Animal welfare rarely features in considerations, the scientists say, citing the example of no-kill animal shelters that help offset public discomfort with euthanizing unwanted animals. “A policy question might be: Should these animal shelters be publicly subsidized to avoid having to euthanize pets if those subsidies diverted resources from other human interests?” they write.
Similar thought should be given to various other policies involving the wellbeing of animals, according to Bob Fischer, an associate professor in the Department of Philosophy at Texas State University.
“It is commonplace for decision makers to weigh the costs and benefits of different policies,” he says. “We describe emerging methods that allow animal welfare impacts to be included in those calculations.”
These methods involve interdisciplinary research to quantify animal welfare in various domains, including policy debates.

[Raw records]
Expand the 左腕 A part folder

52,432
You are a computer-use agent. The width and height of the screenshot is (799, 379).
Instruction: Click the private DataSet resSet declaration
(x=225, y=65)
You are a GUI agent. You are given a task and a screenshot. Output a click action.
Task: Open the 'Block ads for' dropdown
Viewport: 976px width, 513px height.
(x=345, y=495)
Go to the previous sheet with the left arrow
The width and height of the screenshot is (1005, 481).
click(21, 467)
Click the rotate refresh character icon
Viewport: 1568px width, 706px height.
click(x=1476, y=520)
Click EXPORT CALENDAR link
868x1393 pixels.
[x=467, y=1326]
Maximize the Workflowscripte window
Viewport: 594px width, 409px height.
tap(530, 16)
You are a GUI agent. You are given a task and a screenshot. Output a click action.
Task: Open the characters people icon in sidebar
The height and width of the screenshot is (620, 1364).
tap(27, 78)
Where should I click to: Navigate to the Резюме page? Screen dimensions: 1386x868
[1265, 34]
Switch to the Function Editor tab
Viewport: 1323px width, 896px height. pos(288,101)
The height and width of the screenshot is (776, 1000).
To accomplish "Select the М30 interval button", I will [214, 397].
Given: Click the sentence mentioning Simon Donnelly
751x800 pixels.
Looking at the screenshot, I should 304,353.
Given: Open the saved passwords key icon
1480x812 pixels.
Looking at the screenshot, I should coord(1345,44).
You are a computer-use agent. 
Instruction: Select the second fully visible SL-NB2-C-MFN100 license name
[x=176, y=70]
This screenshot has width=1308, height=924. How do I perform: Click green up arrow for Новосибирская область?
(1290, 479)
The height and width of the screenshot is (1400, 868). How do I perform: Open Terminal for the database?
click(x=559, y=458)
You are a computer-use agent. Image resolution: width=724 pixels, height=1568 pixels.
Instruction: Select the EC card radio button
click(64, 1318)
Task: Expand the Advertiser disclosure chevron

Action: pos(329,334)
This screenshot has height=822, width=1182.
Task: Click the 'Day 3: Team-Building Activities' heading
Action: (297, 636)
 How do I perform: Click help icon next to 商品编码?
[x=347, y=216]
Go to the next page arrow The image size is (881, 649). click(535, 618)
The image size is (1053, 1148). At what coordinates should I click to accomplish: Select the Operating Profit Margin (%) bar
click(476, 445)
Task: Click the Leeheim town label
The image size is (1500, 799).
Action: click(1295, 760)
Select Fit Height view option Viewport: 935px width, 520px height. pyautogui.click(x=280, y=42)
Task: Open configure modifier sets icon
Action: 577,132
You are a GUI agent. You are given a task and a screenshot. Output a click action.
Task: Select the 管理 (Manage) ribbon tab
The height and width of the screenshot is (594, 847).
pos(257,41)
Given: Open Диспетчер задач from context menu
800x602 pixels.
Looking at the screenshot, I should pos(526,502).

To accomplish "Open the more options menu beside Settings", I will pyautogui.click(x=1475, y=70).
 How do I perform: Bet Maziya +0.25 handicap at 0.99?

#### Set problem A
Pull out every line of the records that contains the string "accomplish".
#### Set problem B
Carry on the passage about weighing animal welfare in policy decisions, starting right after its final sentence.

#### Final result A
To accomplish "Select the М30 interval button", I will [214, 397].
The image size is (1053, 1148). At what coordinates should I click to accomplish: Select the Operating Profit Margin (%) bar
To accomplish "Open the more options menu beside Settings", I will pyautogui.click(x=1475, y=70).

#### Final result B
“There are so many areas where animal welfare matters, such as when governments aim to improve farm productivity while reducing land use and greenhouse gas emissions,” Budolfson says.
“Unfortunately, some of the most straightforward ways of doing this have negative implications for animal welfare, so policymakers should ask ‘When, if ever, is it better to increase environmental sustainability if it reduces animal welfare?'” he adds.
Importantly, our policies should consider the wellfare of all animals, whether domesticated or wild, stresses Noah Scovronick, of the Rollins School of Public Health at Emory University.
“The bottom line is that it’s a mistake to ignore the effect of our public policies on wild and domestic animals,” Scovronick says.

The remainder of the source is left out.